Amino Alisertib acid biosynthesis is one of the pathways targeted most by herbicides. The discovery of a peptide antibiotic produced by the actinomycetes Streptomyces viridochromogenes and S. hygroscopicus was reported several decades ago [2, 3]. The antibiotic, named PTT (phosphinothricin-tripeptide = phosphinothricyl-alanyl-alanine = bialaphos), consists of two molecules of L-alanine and one molecule of the rare amino acid PT (L-phosphinothricin). According to the postulated biosynthetic pathway, PT is generated from two molecules of phosphoenolpyruvate, one molecule of acetyl coenzyme A and one methyl group of methylcobalamin in thirteen biosynthetic steps [4, 5]. The bioactive component of the PTT molecule is the PT which, as a structural analogue of glutamic acid, interferes with amino acid synthesis through the competitive, irreversible inhibition of GS (glutamine synthetase), the key enzyme of nitrogen metabolism [6, 7].
The inhibition of GS reduces glutamine acid levels and triggers ammonium ion accumulation to levels up to 100-fold higher than in control cells [8, 9]. Due to this, PT has bactericidal, fungicidal, and herbicidal properties.
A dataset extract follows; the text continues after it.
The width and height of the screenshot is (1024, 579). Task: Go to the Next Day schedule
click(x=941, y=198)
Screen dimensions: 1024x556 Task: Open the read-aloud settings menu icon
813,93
In the case of plants, two to four hours after application of PT, photosynthesis slows down and plants yellow and die in two to five days [10].Since many herbicides are nonselective, both crops and weeds share the processes mentioned above. For instance, over 40 monocotyledonous and more than 150 dicotyledonous species are sensitive to PT [11]. Consequently, selectivity must be based on the different ways herbicides act upon weeds and crops.
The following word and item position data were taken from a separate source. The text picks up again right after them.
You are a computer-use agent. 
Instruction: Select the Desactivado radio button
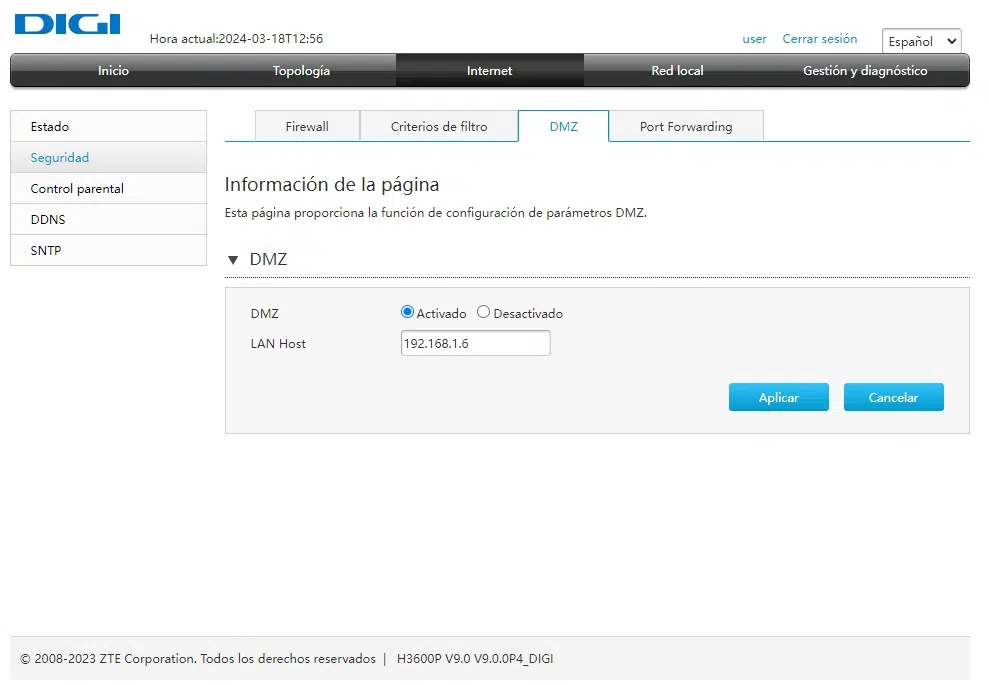tap(484, 312)
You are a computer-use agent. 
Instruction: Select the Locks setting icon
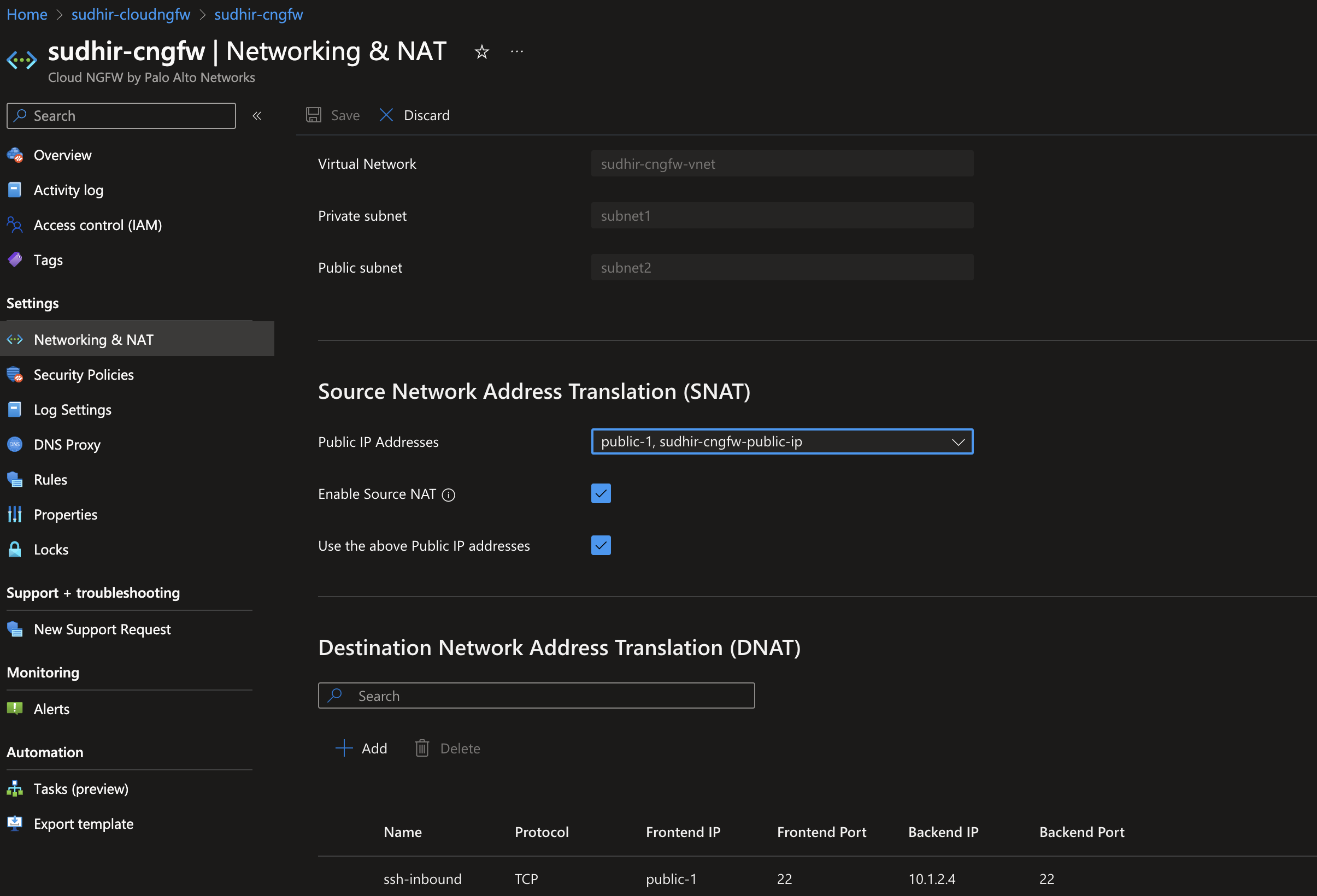pyautogui.click(x=14, y=549)
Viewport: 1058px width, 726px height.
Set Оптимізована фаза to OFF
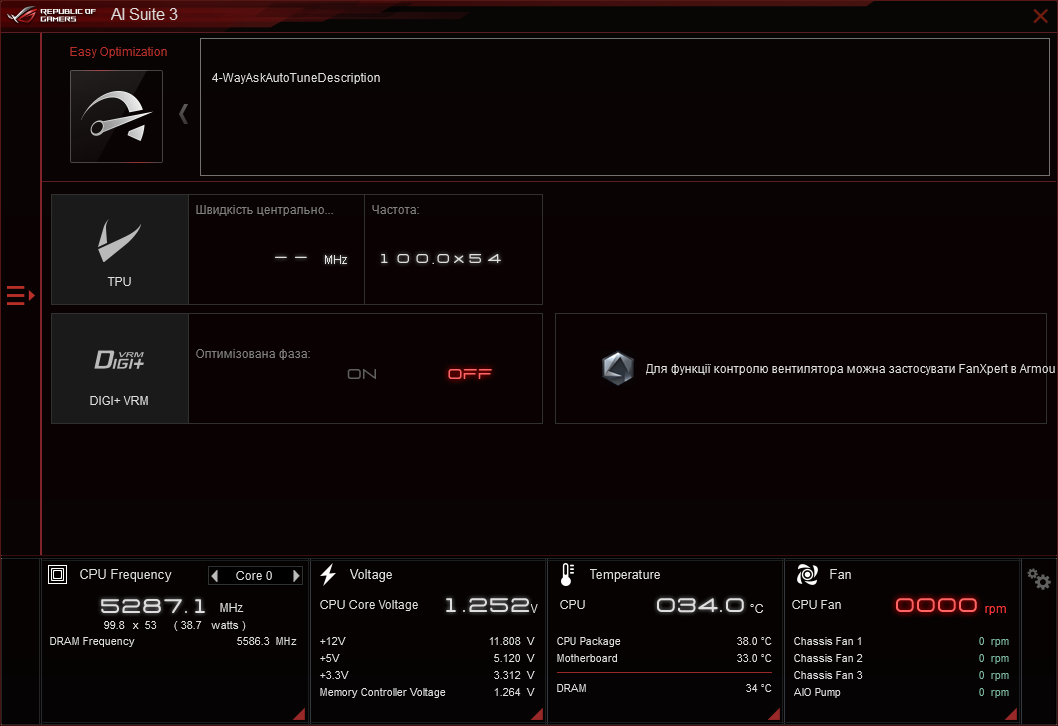pos(469,374)
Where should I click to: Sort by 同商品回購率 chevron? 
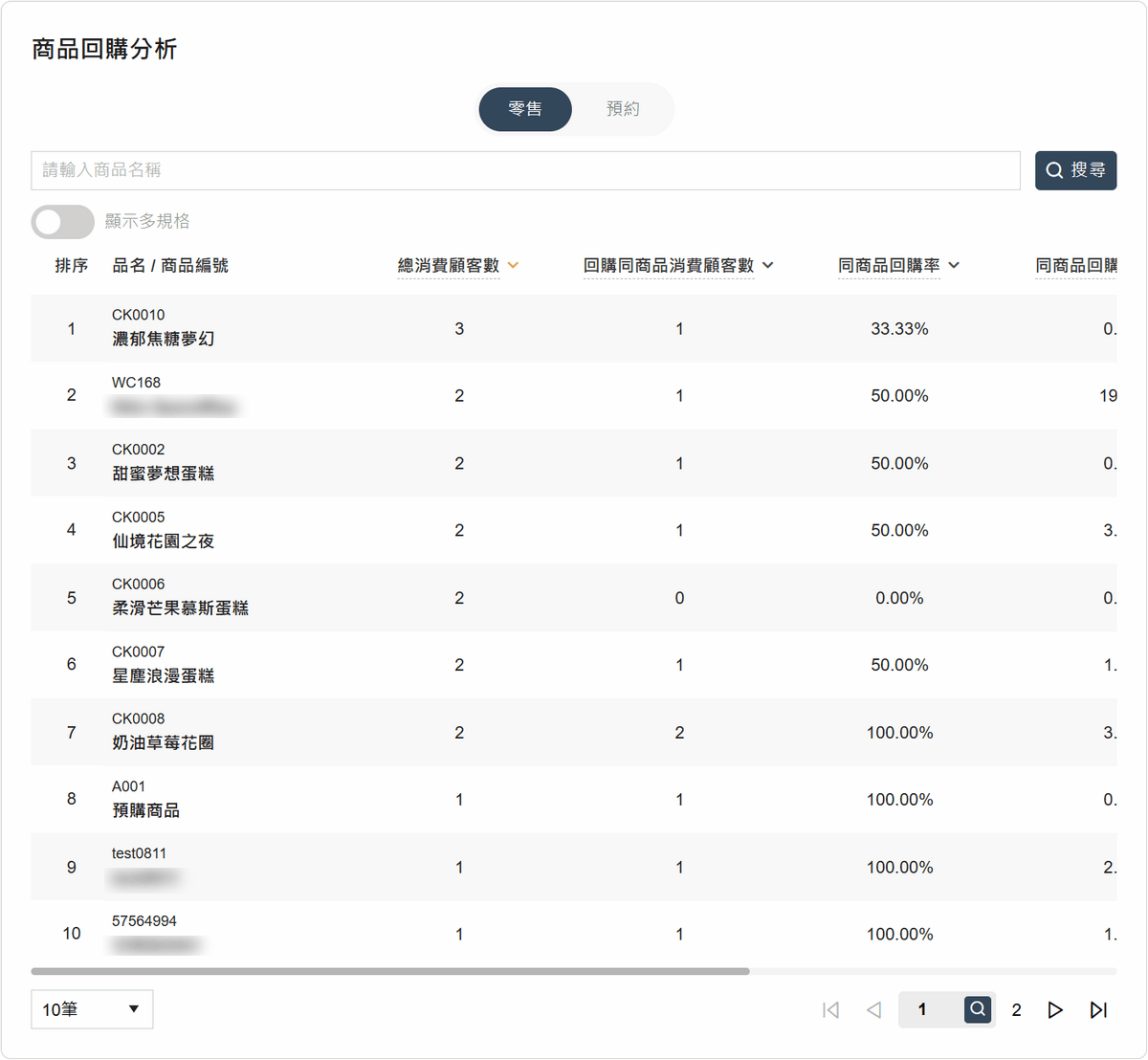954,266
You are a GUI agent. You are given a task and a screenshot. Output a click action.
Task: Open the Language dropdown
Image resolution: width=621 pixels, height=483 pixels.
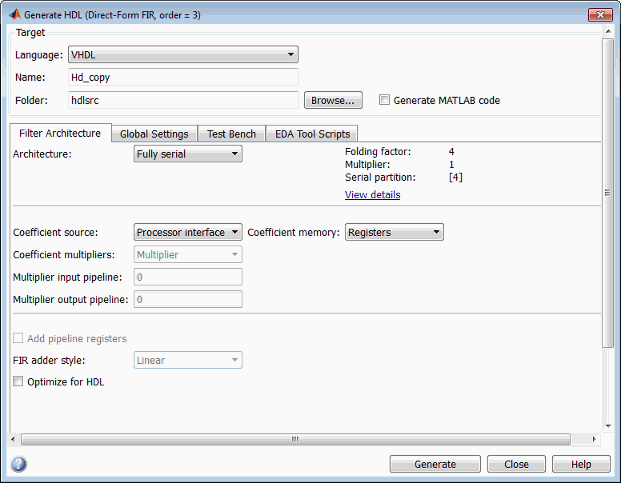coord(183,55)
The most effective approach to achieve this goal is the development of crop cultivars with tolerance to the so-called broad-spectrum herbicides by Dacomitinib using plant biotechnology techniques such as in vitro cell culture, mutagenesis, or genetic transformation followed by selection under herbicide pressure. Tolerance via genetic transformation can be conferred by modification of the herbicide target enzyme in such a way that the herbicide molecule does not bind to the target enzyme or introduction of a gene coding for a herbicide detoxifying enzyme [1, 12].Usually, genes coding for proteins useful in herbicide resistance in crops can be isolated from herbicide degrading soil microorganisms. The strategy to develop PT resistant crops is based on the mechanism used by PTT-producing actinomycetes, which can protect themselves against the autotoxic effect. This pathway is mediated by the enzyme PAT (phosphinothricin-N-acetyltransferase) which acetylates the free amino group of PT, thereby causing its detoxification.